# Getting your hands-on climate data

### Overview

Questions:
• What is climate?

• What type of data is available?

Objectives:

• Learn about the different source of climate data

• Learn about climate observations, reanalysis, climate predictions and climate projections

Requirements:
Time estimation: 1 hour
Supporting Materials:
Last modification: Nov 17, 2021

# Introduction

### comment Comment

This tutorial is significantly based on Getting your hands-on Climate data.

The practical aims at familiarzing you with Climate Science and the terminology used by climate scientists. The target audience is not a climate scientist but anyone interested in learning about climate.

### Agenda

In this tutorial, we will cover:

### comment Background

European Copernicus Climate Change Service (C3S) provide authoritative information about the past, present and future climate. C3S is one of the many services provided by Copernicus, the European Union’s Earth Observation Programme, looking at our planet and its environment for the ultimate benefit of all European citizens. The C3S Climate Data Store (CDS) provides a single point of access to a wide range of quality-assured climate datasets distributed in the cloud. Access to the CDS data is open, free and unrestricted. We will be using freely available datasets from the CDS, including observations, historical climate data records, estimates of Essential Climate Variables (ECVs) derived from Earth observations, global and regional climate reanalyses of past observations, seasonal forecasts and climate projections.

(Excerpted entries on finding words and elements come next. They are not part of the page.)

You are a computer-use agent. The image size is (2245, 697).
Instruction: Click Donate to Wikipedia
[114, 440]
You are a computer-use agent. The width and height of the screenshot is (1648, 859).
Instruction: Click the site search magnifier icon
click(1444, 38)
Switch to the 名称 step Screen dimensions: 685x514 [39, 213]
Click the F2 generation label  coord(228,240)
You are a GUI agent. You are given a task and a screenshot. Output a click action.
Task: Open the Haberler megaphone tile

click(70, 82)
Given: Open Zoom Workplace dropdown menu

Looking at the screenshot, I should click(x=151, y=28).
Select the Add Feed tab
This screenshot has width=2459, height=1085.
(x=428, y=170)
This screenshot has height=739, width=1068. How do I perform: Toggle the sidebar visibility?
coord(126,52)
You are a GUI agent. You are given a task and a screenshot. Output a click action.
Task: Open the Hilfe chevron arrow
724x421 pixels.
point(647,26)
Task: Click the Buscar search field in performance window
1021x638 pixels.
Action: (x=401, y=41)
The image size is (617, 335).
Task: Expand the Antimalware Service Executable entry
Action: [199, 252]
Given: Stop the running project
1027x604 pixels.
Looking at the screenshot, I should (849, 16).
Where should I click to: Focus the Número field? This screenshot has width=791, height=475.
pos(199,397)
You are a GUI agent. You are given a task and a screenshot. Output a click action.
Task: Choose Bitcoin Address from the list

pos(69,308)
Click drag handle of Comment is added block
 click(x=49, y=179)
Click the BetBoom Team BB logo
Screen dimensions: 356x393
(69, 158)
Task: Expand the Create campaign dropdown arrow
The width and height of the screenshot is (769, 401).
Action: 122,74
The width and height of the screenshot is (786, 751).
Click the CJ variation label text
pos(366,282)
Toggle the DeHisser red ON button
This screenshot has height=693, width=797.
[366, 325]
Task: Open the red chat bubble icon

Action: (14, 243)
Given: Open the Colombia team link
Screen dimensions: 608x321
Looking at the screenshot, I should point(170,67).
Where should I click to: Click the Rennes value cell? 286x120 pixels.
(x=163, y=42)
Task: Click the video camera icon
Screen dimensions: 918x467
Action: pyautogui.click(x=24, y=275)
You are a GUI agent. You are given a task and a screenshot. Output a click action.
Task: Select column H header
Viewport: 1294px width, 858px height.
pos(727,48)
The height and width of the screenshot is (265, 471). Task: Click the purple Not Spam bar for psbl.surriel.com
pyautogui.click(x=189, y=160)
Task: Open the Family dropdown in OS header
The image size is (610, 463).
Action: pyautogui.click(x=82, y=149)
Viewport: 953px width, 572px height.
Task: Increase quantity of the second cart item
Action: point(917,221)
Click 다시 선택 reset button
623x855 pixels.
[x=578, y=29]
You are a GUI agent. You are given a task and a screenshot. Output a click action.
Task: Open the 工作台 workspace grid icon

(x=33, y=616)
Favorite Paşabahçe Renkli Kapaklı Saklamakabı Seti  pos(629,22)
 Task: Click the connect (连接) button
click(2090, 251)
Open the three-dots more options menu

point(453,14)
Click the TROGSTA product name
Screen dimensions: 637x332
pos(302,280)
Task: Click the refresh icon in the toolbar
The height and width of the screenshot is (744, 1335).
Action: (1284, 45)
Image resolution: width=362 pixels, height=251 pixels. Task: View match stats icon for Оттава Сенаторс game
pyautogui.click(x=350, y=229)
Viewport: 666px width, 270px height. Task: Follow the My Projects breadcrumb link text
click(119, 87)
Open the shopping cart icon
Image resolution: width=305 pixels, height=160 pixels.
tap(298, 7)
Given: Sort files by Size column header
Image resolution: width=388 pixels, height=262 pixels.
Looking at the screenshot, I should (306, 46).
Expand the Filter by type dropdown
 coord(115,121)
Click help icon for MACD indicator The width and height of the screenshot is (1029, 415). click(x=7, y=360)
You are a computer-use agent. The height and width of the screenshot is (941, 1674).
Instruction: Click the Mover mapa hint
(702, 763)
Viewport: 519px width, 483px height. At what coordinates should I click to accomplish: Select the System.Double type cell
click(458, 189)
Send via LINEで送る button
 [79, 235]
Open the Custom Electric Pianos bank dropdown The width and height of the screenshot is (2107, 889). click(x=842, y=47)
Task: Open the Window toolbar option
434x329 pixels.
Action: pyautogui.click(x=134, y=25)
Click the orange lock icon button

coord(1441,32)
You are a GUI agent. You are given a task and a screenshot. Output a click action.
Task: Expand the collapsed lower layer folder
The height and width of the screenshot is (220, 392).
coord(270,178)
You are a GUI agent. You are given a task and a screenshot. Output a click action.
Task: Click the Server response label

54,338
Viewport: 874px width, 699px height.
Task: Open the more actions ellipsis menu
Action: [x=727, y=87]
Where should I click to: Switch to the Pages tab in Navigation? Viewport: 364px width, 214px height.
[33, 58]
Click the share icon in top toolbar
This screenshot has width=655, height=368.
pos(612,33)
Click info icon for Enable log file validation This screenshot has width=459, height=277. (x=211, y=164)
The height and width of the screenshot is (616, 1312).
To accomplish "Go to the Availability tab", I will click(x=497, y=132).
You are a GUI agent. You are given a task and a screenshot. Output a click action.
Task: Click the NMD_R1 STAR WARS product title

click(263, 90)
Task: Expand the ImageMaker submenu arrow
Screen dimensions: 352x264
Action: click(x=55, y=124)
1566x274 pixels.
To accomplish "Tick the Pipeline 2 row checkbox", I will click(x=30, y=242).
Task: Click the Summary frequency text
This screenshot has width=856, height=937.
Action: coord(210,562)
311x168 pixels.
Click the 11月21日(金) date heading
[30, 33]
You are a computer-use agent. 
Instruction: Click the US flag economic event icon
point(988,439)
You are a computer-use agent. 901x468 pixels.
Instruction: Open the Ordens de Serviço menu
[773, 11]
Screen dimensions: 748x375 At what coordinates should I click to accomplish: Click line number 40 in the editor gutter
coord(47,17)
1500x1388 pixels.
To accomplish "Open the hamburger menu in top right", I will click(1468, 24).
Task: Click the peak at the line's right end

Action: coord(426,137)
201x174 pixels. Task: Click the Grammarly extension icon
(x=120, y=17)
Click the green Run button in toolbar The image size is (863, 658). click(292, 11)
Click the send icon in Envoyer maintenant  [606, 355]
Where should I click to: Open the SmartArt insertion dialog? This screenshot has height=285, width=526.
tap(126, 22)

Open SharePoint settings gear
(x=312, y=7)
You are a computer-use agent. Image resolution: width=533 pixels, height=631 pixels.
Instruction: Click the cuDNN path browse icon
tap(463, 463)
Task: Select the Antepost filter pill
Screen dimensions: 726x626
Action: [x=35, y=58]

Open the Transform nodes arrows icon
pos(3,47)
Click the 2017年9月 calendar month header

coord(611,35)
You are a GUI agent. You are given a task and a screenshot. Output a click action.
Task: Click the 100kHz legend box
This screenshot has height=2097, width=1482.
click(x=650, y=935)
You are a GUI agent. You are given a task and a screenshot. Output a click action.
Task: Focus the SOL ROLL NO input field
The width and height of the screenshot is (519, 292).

For the purpose of this tutorial, sample datasets have been created from data downloaded from C3S through Copernicus Climate Data Store:

To reduce the volume of data, the data resolution (in space and/or time) has been significantly reduced and/or data has been selected on sample locations (Paris, Oslo and Freiburg). The data format may also have been changed (for instance to tabular) to ease processing.

## Get data

1. Create a new history for this tutorial. If you are not inspired, you can name it climate101.

### Tip: Creating a new history

Click the new-history icon at the top of the history panel.

If the new-history is missing:

1. Click on the galaxy-gear icon (History options) on the top of the history panel
2. Select the option Create New from the menu
2. Import the files from Zenodo or from the shared data library

https://zenodo.org/record/3776500/files/tg_ens_mean_0.1deg_reg_v20.0e_Paris_daily.csv
https://zenodo.org/record/3776500/files/ts_cities.csv

• Open the Galaxy Upload Manager (galaxy-upload on the top-right of the tool panel)

• Select Paste/Fetch Data
• Paste the link into the text field

• Press Start

• Close the window

• By default, Galaxy uses the URL as the name, so rename the files with a more useful name.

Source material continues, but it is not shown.